The missing pieces are the converted channels
A rotated anisotropic crystal does something an isotropic film never does: it converts polarization. Send in a purely p‑polarized wave and a small s‑polarized component appears in both directions — the cross‑polarized reflectance Rps and the cross‑polarized transmittance Tps. That converted light is real, carries energy, and is exactly what the naive sum omits. Adding both channels closes the budget to machine precision:
r.Rpp + r.Rps + r.Tpp + r.Tps # = 1.0 (to ~1e-15)A few conventions make this add up cleanly:
- The coefficient is indexed
r_{in,out}, so the p‑input cross‑reflection isRps(notRsp, which is the s-input term — the two coincide only at normal incidence). - Every transmittance is a per‑mode Poynting flux:
Tppis the power carried by the p‑like substrate eigenmode alone,Tpsthe power carried by the s‑like eigenmode, each evaluated with its own wavevector. The four channels therefore partition the transmitted energy exactly — nothing is counted twice.

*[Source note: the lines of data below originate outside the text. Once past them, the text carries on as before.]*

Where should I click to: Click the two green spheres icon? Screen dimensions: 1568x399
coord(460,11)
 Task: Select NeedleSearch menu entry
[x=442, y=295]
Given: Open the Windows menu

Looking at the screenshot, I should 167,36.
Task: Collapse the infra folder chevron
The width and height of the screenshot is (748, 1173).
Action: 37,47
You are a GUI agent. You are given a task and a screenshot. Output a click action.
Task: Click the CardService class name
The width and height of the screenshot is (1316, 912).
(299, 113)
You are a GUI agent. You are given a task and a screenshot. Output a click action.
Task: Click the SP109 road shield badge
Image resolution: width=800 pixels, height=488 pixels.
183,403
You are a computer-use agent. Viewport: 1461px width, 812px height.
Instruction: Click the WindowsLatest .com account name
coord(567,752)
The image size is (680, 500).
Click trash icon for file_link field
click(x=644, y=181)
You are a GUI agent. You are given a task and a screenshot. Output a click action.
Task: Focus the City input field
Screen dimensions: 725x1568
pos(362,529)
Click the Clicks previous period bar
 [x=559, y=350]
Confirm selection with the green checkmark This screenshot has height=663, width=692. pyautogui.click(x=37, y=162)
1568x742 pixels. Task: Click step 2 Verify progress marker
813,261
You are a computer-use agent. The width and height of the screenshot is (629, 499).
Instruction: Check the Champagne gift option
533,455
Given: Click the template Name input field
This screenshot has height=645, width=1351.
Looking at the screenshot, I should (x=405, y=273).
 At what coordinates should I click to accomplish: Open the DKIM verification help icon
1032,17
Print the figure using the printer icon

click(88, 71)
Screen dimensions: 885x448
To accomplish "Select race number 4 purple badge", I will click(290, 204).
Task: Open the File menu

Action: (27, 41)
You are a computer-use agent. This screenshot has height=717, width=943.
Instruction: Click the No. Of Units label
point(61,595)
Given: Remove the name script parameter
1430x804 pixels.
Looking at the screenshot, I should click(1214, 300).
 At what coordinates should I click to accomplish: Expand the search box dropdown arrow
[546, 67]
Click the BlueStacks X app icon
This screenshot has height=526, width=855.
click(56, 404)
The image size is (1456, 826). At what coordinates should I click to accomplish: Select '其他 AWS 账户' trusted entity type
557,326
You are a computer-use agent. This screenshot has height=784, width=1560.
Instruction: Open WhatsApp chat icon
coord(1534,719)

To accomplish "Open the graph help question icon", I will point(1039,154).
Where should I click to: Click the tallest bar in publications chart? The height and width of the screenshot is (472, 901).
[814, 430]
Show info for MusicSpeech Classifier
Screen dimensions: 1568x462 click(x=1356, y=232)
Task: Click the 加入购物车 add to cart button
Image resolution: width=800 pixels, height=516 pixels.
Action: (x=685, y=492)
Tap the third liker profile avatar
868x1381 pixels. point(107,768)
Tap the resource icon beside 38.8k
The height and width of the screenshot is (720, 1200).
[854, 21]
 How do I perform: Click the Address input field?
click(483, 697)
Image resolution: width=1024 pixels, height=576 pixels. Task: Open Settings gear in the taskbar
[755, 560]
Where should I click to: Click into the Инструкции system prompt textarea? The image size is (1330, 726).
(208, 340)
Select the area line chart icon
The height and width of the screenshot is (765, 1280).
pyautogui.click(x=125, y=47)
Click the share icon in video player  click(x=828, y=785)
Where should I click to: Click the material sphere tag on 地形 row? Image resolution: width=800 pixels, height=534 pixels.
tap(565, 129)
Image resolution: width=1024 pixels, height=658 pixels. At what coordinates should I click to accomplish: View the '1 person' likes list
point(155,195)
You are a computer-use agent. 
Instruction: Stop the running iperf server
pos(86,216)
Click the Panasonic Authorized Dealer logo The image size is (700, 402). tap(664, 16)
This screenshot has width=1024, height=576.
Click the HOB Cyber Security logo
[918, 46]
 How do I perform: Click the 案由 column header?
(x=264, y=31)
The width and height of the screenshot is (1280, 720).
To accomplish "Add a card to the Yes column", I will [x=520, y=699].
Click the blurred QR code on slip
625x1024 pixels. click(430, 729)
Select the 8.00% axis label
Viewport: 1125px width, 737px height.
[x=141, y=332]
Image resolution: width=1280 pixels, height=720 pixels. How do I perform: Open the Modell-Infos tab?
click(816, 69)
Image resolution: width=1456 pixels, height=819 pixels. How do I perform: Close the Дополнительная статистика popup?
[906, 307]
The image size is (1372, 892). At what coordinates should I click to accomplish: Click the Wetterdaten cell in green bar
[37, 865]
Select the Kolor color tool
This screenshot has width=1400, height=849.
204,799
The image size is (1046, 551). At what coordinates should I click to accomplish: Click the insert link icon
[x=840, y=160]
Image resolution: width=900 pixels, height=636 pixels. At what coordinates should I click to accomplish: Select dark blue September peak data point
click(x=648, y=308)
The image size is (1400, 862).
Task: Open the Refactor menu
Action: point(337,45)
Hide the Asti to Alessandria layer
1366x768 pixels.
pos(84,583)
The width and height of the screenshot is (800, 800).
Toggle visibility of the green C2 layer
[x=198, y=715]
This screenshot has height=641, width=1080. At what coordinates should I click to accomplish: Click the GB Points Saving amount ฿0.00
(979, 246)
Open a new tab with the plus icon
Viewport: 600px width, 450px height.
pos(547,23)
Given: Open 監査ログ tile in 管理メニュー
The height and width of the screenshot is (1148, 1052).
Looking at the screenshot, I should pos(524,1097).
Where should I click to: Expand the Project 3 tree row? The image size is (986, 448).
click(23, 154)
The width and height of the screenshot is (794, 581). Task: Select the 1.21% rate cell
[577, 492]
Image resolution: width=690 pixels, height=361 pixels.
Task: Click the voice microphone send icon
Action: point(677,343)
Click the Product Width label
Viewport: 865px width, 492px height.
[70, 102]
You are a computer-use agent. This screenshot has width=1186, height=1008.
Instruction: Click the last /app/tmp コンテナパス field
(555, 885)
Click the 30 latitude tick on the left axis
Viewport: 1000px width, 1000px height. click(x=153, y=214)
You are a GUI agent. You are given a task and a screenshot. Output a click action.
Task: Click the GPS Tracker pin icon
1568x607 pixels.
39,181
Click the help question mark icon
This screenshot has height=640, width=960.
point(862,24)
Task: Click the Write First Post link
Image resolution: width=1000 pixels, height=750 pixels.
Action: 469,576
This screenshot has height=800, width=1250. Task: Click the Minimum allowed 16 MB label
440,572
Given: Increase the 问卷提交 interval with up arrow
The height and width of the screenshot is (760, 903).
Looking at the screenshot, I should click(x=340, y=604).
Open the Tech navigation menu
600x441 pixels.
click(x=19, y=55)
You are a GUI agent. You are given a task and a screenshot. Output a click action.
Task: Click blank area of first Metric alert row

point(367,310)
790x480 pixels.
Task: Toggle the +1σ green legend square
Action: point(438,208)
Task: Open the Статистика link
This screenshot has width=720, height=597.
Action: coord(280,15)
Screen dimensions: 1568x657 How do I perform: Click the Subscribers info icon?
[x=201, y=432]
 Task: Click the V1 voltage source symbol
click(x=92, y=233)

The per‑input‑polarization statements of energy conservation are therefore
\[R_{pp} + R_{ps} + T_{pp} + T_{ps} = 1, \qquad R_{ss} + R_{sp} + T_{ss} + T_{sp} = 1 .\]

Panel (a) sweeps the incidence angle with the optic axis held out of plane. The naive Rpp + Tpp (blue) dips below one at every angle; the complete Rpp + Rps + Tpp + Tps (black) is flat at one. The shaded gap between them is the converted power Rps + Tps.
Panel (b) explains when the conversion happens. Holding the incidence angle fixed and rotating the optic axis in azimuth, the converted power is exactly zero when the axis lies in the plane of incidence (α = 0): there the mirror symmetry of the problem keeps p and s decoupled, just like an isotropic medium. Tilt the axis out of that plane and the conversion — and the apparent energy "leak" — switches on, mostly in transmission (Tps) with a smaller reflected share (Rps).
The lesson generalizes: for any anisotropic stack, always account for the cross‑polarized channels — both reflected and transmitted — before concluding that energy is or isn't conserved.
The full runnable script is examples/anisotropic_energy_budget.jl.